> **GIVEN EXERCISE**
Reproduce the material below word for word, starting at its first line and stopping after the line that contains "[x=735, y=239]".

(Stored dataset material)
[start]

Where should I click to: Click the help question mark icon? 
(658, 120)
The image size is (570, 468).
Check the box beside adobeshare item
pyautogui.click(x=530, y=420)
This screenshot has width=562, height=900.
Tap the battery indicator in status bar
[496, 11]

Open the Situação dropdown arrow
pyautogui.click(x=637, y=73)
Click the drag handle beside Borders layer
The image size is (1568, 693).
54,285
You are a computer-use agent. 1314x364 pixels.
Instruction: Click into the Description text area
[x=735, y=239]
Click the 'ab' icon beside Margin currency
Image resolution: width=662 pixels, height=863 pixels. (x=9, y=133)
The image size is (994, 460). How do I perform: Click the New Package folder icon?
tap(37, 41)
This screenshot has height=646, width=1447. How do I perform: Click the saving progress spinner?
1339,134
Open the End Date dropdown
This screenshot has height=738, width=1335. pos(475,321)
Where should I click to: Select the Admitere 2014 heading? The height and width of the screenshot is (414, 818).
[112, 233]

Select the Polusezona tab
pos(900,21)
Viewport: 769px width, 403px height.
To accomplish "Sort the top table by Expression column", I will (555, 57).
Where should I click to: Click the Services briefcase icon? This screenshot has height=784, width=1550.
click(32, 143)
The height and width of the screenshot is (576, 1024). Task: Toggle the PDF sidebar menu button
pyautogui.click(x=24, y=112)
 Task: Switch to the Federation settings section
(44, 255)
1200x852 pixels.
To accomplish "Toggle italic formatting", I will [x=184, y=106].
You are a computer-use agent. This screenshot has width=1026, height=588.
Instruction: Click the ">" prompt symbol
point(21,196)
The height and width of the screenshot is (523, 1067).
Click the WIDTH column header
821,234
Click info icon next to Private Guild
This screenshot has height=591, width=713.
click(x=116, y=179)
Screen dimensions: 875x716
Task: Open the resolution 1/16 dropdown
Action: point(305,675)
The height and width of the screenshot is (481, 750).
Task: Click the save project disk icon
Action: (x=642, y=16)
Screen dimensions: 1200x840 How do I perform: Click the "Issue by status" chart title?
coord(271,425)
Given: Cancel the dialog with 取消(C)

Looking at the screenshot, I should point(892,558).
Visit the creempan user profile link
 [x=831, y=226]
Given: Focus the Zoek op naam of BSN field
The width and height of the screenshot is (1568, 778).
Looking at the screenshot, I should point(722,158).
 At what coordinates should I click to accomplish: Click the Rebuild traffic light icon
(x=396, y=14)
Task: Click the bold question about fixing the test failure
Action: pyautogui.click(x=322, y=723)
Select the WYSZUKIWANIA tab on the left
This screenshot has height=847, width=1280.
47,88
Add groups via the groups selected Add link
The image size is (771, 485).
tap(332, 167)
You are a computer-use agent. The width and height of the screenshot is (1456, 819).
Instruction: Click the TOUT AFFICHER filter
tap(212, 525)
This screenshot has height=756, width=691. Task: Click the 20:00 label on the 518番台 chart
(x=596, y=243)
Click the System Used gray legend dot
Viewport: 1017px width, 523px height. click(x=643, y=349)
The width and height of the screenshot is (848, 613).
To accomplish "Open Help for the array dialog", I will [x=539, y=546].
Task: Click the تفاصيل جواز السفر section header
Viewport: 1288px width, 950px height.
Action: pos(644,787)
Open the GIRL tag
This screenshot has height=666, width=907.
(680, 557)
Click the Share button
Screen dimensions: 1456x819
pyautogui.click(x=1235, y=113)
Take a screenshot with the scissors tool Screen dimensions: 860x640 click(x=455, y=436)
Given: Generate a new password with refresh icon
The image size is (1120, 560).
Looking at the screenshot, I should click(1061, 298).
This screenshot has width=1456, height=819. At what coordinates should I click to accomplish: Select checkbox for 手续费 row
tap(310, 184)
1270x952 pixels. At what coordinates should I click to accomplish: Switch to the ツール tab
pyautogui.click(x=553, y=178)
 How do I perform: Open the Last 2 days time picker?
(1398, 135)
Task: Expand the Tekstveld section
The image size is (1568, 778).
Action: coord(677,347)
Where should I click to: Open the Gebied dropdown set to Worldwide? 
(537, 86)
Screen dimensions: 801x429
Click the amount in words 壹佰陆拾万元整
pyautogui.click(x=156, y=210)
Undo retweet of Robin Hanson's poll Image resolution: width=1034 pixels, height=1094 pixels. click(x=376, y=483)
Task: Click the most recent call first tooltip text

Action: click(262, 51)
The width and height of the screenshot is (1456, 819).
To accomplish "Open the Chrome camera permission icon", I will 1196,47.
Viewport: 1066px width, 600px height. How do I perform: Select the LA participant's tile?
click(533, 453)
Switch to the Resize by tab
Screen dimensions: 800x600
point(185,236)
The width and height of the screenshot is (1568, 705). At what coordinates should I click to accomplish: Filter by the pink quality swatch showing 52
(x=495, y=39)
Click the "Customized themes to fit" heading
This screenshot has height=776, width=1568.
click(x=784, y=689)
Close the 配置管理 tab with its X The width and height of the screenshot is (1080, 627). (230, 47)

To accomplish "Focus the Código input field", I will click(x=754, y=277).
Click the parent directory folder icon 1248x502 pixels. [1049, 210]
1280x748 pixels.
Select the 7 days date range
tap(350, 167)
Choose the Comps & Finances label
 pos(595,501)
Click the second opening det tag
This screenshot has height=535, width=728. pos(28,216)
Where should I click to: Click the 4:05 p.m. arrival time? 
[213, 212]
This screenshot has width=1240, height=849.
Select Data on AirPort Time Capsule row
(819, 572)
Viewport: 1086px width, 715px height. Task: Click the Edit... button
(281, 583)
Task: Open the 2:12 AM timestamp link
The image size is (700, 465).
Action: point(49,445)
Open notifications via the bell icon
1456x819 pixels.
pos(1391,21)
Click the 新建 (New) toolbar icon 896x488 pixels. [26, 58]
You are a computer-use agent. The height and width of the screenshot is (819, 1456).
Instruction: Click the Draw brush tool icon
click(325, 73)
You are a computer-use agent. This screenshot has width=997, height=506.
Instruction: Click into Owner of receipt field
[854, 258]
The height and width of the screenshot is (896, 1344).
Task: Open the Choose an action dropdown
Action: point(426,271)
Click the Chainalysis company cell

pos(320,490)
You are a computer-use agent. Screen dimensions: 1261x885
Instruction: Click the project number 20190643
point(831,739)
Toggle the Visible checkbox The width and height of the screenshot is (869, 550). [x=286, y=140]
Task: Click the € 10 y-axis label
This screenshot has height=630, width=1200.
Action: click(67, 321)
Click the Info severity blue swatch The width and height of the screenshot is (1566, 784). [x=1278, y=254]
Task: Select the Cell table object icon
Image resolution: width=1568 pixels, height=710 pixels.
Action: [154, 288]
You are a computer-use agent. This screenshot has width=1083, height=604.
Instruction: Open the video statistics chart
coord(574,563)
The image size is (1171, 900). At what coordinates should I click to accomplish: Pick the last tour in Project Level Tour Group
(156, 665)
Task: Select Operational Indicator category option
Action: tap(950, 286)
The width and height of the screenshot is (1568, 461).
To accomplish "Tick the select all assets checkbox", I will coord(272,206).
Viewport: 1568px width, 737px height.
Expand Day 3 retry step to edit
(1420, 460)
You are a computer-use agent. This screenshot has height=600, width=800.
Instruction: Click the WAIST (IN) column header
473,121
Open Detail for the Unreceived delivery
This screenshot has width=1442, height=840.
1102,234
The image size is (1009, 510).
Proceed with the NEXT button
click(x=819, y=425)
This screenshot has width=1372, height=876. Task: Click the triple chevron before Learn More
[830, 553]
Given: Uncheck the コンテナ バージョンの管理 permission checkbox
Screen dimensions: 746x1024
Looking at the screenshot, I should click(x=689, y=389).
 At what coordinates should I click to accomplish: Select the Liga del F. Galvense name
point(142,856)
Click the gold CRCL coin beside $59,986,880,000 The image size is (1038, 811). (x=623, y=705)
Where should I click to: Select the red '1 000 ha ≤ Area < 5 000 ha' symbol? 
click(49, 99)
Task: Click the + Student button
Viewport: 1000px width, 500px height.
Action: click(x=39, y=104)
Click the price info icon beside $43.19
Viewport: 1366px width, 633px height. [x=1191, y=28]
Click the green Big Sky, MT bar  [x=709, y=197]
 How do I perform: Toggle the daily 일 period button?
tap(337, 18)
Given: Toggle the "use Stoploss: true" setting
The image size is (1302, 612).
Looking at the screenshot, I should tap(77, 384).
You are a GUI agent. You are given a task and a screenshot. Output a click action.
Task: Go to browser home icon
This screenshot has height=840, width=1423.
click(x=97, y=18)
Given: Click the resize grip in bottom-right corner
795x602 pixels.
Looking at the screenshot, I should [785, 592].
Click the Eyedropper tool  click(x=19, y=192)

[end]

> **SOLUTION TO THE EXERCISE**
Where should I click to: Click the help question mark icon? 
(658, 120)
The image size is (570, 468).
Check the box beside adobeshare item
pyautogui.click(x=530, y=420)
This screenshot has width=562, height=900.
Tap the battery indicator in status bar
[496, 11]

Open the Situação dropdown arrow
pyautogui.click(x=637, y=73)
Click the drag handle beside Borders layer
The image size is (1568, 693).
54,285
You are a computer-use agent. 1314x364 pixels.
Instruction: Click into the Description text area
[x=735, y=239]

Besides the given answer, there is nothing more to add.